▸ TEXT EXTRACT
************
What an entrance heh? Just when you thought Snoop Dogg couldn’t possibly get any cooler he moseys on into his latest jam, announced by a weirdly whimsical “SNOOOOOOOOOOOOP!”

Snoop Dogg – or Snoop Doggy Dogg as he was originally known – was named after a cartoon character. Snoopy from Peanuts, in case you couldn’t guess.

Slowly but surely Snoop managed to transform himself from a gangsta rapper from Long Beach, California, recording his “Nuthin’ But A G Thang” verse over the phone whilst in jail, into a living, breathing cartoon character. Less of a person, more of a persona.

Even after Snoop dropped the “Doggy” from his name, a move that ought to have seen him be treated more seriously, he couldn’t stop it from from happening.

By the time he turned up as the cupcake suit wearing villain in Katy Perry’s California Gurls, the process was complete.

“Drop It Like It’s Hot” serves as the mid-point in this transition. Snoop was still a famous rapper, but he wasn’t just famous for being a rapper. Snoop was more famous for just being Snoop.

Turns out there’s a lot of money to be made in just being Snoop. Turns out that the Snoop “brand” was capable of being “extended” into a whole bunch of different “categories.” As they say in the marketing profession.

According to Snoop’s LinkedIn page:

(I know I’ve mentioned this before, but I can’t get over the fact that Snoop has a LinkedIn Page:)

But it’s true. He does. He joined in 2023. Snoop now sells:

  • A line of “Gin & Juice” cocktails
  • 19 Crimes wine
  • Canine fashion label Snoop Doggie Doggs
  • An investment fund called Casa Verde Capital – “the leading venture capital firm focusing exclusively on the cannabis industry”

Not to mention his own cannabis brand – Leafs By Snoop.™ Following the consumption of, you can satisfy your munchies with his own branded Snoop Cereal:

In such flavours as Fruity Hoopz With Marshmallows!… or his Fo’Shizzle Almond Fudge Dr. Bombay ice-cream!

All of that was still in the future, but Snoop already had a bunch of business ventures percolating in 2004. Here he is talking about them to Billboard:

“I wanted to create that bond and that love between the public and myself by creating things… within the realm of Snoop Dogg.”
************
[Data items]
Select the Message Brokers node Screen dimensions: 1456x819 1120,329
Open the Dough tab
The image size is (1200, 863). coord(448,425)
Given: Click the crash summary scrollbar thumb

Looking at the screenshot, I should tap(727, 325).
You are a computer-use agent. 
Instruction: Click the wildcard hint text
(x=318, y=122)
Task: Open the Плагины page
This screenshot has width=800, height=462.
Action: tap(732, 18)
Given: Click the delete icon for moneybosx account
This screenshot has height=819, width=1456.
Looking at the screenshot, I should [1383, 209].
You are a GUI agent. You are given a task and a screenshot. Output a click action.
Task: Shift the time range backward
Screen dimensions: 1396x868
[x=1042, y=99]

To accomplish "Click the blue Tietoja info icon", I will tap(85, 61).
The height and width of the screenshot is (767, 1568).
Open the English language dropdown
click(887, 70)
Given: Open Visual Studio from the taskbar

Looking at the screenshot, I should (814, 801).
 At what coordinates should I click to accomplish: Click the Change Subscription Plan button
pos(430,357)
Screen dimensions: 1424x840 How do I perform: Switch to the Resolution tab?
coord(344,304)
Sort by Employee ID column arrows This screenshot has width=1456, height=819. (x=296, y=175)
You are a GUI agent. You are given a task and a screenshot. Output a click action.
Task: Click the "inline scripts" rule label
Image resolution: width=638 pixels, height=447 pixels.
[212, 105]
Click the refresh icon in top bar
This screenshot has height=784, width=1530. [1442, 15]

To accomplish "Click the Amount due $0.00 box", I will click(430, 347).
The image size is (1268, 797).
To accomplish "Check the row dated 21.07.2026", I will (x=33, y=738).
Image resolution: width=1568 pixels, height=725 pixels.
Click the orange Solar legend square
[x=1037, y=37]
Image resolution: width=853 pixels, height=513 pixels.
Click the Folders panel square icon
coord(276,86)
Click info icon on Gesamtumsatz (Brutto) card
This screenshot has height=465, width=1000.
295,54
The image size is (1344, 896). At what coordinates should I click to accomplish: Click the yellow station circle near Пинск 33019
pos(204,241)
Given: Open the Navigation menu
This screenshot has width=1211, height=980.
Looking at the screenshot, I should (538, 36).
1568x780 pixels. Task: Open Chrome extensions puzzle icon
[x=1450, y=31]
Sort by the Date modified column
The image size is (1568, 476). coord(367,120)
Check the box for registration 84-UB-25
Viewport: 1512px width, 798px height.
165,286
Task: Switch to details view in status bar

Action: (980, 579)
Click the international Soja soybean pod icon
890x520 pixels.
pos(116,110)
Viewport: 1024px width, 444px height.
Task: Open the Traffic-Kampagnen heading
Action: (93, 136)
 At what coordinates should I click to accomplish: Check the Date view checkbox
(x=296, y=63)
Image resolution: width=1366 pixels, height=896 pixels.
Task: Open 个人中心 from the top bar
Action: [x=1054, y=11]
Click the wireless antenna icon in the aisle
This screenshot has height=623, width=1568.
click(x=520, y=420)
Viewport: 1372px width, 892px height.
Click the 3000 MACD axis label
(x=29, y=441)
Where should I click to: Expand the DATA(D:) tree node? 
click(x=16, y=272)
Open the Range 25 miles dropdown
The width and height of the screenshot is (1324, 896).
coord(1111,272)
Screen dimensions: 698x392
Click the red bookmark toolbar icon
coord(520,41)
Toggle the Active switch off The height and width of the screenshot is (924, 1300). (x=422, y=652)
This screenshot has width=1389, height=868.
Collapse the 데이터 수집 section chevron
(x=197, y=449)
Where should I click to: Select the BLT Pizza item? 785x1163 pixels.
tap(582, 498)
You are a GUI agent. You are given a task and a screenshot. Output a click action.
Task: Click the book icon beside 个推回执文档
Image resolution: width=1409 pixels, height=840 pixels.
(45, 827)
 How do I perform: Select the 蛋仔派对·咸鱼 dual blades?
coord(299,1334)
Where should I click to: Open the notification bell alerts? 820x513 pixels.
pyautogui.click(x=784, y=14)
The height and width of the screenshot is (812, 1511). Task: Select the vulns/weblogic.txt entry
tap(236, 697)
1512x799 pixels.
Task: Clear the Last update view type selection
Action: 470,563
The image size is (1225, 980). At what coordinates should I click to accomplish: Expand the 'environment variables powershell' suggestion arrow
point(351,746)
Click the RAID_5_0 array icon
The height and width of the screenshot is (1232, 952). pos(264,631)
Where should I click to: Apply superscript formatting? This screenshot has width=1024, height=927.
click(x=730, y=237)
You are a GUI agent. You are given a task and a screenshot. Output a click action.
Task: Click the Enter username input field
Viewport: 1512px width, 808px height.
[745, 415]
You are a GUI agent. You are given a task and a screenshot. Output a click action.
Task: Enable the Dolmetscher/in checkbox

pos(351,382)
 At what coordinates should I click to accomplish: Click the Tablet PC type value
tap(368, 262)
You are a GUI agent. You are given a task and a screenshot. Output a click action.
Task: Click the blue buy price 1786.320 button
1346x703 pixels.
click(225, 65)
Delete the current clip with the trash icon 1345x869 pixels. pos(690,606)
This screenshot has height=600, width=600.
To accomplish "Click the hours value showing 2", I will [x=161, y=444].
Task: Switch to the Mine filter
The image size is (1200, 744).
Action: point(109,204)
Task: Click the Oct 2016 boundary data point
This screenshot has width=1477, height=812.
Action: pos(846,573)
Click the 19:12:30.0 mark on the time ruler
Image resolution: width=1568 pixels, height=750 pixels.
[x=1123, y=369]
************
▸ AIM
Can you transcribe the passage of the Snoop Dogg piece above that begins with the words "By the time" and ends with "the marketing profession."?

▸ FINAL RESULT
By the time he turned up as the cupcake suit wearing villain in Katy Perry’s California Gurls, the process was complete.

“Drop It Like It’s Hot” serves as the mid-point in this transition. Snoop was still a famous rapper, but he wasn’t just famous for being a rapper. Snoop was more famous for just being Snoop.

Turns out there’s a lot of money to be made in just being Snoop. Turns out that the Snoop “brand” was capable of being “extended” into a whole bunch of different “categories.” As they say in the marketing profession.